Sunday 31 October 2021

Emotion

I've become much more emotional as I've aged. At least overtly so.

Though devastated, I can't recall crying at my father's death. While at my mother's funeral. I could barely sing. My throat choked and my eyes streamed.

It's not that I loved my father any less than my mother. I'd changed.

Looking back, my younger self seems cold. Suppressing my feelings? I don't know.  

Tears didn't come to younger me. Having children changed that.

I'm sure that having children tipped me emotionally. I don't know why, or how. But it did.

I never used to cry. Now I do all the time. Not from sadness. But from joy. From empathy. Music, beauty. All can invoke tears.

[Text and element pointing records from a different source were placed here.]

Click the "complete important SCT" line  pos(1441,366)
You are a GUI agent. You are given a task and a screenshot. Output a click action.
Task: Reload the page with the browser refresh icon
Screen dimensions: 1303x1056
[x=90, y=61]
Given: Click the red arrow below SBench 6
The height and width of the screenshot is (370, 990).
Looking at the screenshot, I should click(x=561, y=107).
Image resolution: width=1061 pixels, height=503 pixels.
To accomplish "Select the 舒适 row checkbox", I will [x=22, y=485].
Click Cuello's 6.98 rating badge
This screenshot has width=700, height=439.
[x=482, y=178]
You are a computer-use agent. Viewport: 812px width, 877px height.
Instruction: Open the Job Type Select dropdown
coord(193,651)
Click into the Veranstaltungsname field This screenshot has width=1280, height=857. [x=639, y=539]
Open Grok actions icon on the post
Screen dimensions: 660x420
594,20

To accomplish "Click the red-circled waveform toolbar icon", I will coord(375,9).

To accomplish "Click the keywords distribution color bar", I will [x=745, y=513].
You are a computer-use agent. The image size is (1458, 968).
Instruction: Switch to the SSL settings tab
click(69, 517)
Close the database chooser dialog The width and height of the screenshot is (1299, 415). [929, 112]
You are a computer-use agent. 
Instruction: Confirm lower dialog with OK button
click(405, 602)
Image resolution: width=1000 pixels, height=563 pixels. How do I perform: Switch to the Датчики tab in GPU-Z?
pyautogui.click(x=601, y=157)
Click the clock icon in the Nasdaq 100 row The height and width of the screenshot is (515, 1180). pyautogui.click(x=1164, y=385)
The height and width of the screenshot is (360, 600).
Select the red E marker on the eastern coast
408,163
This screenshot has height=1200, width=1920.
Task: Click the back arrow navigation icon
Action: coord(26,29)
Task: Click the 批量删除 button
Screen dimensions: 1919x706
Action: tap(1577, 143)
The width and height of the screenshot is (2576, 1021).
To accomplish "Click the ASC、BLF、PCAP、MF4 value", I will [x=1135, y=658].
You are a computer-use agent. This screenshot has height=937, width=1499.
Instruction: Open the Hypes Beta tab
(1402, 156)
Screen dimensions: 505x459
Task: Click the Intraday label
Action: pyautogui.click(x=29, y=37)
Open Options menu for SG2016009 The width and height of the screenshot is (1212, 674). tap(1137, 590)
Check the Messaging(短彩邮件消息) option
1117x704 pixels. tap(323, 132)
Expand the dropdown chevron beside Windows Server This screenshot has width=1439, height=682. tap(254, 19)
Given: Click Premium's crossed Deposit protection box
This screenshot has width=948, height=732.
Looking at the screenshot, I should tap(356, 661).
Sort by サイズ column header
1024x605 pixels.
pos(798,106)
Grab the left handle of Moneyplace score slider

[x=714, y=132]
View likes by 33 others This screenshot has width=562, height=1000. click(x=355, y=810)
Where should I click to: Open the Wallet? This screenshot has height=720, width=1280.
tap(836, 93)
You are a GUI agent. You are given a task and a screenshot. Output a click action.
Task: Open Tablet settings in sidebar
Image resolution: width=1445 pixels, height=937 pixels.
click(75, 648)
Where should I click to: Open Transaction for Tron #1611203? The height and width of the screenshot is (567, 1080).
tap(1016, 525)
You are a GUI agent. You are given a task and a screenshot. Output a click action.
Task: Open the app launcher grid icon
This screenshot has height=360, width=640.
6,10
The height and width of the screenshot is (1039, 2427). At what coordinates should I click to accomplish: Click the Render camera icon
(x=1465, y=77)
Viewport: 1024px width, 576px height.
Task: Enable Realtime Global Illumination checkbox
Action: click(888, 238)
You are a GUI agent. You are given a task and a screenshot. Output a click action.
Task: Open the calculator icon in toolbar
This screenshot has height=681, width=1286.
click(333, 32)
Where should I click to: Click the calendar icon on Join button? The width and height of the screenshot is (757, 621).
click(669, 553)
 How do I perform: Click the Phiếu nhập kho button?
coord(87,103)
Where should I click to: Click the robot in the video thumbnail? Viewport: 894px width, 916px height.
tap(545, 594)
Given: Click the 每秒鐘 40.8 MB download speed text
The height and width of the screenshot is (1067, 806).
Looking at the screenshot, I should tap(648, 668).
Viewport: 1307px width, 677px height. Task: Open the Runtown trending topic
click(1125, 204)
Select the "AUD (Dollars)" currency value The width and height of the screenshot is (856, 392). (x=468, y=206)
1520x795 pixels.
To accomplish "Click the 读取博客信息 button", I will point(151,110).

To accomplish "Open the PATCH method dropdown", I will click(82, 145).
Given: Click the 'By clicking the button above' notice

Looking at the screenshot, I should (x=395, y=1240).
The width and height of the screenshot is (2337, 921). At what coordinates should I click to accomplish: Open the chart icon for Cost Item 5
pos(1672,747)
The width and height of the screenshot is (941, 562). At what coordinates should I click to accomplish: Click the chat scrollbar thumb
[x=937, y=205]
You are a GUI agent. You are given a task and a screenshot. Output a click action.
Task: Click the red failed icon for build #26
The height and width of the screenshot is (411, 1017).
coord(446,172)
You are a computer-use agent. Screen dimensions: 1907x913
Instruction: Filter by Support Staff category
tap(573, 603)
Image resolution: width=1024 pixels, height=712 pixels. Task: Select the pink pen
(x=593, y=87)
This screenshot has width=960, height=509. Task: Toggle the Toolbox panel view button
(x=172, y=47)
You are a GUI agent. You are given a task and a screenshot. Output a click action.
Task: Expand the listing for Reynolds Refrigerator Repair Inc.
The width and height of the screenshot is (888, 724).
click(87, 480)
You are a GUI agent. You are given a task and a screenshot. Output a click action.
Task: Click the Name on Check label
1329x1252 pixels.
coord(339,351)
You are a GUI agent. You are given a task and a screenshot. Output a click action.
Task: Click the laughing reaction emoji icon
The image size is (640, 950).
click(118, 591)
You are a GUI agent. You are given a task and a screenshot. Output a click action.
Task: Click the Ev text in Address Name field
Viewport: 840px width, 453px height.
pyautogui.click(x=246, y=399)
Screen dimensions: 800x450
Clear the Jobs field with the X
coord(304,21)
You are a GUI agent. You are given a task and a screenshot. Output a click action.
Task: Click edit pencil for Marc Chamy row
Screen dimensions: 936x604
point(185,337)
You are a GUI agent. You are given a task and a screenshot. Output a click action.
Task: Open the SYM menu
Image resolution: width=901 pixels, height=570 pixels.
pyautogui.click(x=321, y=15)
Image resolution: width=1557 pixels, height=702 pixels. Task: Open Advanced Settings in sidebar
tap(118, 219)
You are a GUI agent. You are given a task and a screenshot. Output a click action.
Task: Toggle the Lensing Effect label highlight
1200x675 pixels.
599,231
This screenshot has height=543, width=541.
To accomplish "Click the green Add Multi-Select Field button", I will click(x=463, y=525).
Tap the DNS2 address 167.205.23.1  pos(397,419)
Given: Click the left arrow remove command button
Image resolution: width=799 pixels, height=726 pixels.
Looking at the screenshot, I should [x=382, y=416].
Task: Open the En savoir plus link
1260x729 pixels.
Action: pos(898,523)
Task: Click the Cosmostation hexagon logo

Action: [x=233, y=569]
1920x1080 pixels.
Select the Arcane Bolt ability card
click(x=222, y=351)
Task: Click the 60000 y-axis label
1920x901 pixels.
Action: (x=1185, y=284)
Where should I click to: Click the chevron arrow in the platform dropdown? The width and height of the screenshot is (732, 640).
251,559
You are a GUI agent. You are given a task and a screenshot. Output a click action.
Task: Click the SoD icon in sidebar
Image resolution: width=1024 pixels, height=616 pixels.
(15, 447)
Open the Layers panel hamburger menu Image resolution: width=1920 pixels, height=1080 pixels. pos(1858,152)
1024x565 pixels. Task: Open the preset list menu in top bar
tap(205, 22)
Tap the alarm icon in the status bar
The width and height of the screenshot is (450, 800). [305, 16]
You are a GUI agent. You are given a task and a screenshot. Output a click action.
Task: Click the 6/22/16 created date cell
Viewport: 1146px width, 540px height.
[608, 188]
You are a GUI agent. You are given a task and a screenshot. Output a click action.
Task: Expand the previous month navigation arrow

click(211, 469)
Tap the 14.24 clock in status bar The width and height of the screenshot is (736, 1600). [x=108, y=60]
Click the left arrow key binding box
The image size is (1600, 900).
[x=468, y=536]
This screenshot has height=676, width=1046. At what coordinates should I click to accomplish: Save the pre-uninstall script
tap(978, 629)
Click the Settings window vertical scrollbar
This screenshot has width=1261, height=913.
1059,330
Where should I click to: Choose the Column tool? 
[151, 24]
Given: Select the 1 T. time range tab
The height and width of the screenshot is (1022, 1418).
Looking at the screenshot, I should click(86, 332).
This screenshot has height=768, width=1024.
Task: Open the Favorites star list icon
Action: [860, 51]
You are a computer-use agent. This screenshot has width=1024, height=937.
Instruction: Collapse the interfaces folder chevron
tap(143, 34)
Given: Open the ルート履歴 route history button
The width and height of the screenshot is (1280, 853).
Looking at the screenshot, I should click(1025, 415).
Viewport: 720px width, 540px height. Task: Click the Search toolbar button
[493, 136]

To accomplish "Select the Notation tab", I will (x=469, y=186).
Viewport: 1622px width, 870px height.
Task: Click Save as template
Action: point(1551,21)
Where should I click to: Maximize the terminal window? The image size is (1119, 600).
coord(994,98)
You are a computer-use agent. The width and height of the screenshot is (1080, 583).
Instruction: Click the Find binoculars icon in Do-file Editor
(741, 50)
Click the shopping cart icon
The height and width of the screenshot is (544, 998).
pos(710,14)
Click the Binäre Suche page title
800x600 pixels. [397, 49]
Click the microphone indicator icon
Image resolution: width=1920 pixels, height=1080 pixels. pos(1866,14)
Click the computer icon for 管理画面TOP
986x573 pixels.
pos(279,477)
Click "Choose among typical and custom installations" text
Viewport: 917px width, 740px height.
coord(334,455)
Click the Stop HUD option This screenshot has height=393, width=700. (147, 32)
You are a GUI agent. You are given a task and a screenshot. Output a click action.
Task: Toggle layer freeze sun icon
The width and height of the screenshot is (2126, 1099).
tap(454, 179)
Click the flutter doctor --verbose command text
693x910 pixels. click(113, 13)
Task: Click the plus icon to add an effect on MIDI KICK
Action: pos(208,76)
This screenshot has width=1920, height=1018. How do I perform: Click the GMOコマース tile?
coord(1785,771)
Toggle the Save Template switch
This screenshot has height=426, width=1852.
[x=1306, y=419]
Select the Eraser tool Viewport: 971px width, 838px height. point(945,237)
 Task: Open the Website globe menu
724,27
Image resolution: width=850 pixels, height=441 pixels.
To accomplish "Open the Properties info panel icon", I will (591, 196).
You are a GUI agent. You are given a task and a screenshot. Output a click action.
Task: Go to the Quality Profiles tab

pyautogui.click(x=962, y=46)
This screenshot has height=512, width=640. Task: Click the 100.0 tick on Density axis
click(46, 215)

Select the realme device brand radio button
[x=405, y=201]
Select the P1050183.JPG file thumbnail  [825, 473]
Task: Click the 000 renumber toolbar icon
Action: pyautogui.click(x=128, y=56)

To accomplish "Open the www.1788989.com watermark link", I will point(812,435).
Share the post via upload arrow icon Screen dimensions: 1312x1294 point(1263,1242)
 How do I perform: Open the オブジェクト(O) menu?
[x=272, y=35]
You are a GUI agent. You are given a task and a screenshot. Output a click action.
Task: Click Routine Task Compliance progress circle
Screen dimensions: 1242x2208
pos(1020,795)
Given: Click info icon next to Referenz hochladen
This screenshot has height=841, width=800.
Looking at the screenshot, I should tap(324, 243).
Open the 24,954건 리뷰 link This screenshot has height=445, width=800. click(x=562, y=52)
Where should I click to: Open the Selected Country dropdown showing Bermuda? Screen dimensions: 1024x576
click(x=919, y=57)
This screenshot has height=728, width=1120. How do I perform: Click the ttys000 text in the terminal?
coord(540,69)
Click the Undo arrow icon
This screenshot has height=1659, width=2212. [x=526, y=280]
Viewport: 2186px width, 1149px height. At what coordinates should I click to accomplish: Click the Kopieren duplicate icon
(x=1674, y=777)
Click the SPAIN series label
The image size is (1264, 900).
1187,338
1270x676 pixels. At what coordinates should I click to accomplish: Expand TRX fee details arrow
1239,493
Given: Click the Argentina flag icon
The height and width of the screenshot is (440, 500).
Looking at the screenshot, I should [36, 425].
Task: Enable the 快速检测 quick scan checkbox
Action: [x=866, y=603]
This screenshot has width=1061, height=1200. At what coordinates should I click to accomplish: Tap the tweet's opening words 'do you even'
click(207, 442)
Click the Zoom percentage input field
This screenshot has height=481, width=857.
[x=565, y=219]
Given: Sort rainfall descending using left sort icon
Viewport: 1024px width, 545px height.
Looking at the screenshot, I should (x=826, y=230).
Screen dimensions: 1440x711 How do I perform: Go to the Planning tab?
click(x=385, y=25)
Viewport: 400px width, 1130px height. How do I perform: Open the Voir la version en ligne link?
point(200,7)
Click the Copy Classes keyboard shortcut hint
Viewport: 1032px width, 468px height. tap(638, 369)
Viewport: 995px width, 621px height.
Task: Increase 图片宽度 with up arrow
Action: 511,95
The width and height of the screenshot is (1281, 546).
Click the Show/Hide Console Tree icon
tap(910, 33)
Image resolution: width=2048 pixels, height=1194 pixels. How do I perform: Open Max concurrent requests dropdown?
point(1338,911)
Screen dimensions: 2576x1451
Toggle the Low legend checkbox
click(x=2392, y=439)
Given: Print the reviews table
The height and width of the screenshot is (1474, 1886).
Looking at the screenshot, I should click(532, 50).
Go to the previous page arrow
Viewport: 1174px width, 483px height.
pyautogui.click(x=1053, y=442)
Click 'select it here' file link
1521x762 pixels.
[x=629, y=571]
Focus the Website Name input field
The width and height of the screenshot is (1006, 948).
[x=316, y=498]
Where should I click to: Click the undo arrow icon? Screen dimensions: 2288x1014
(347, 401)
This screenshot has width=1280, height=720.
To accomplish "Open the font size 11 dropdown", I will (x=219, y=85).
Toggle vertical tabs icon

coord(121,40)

Teenage me would have been ashamed, embarrassed. Wanted to hide such a raw expression of emotion.

Adult me couldn't give a shit about hiding my feelings. Other than from my kids. Who wants to see their father cry?

Music sets me off most. A melody so wonderful that my eyes leak uncontrollably. Like Face à la mer.

Emotion? I think it's a good thing.

3 comments:

Dan Klingman said...

Being the same age as you, I can relate.

David said...

Agreed - nothing wrong with being emotional and showing it. What fascinates me is the triggers. I don't particularly enjoy sentimental films but when my partner puts one on I sometimes find myself blubbing. (Last example, in case you're interested, was the "The Guernsey Literary and Potato Peel Pie Society" on Netflix.)

Thanks for sharing the "Face à la mer" link!

Anonymous said...

Thanks for writing that. More men should be at ease about this kind of thing.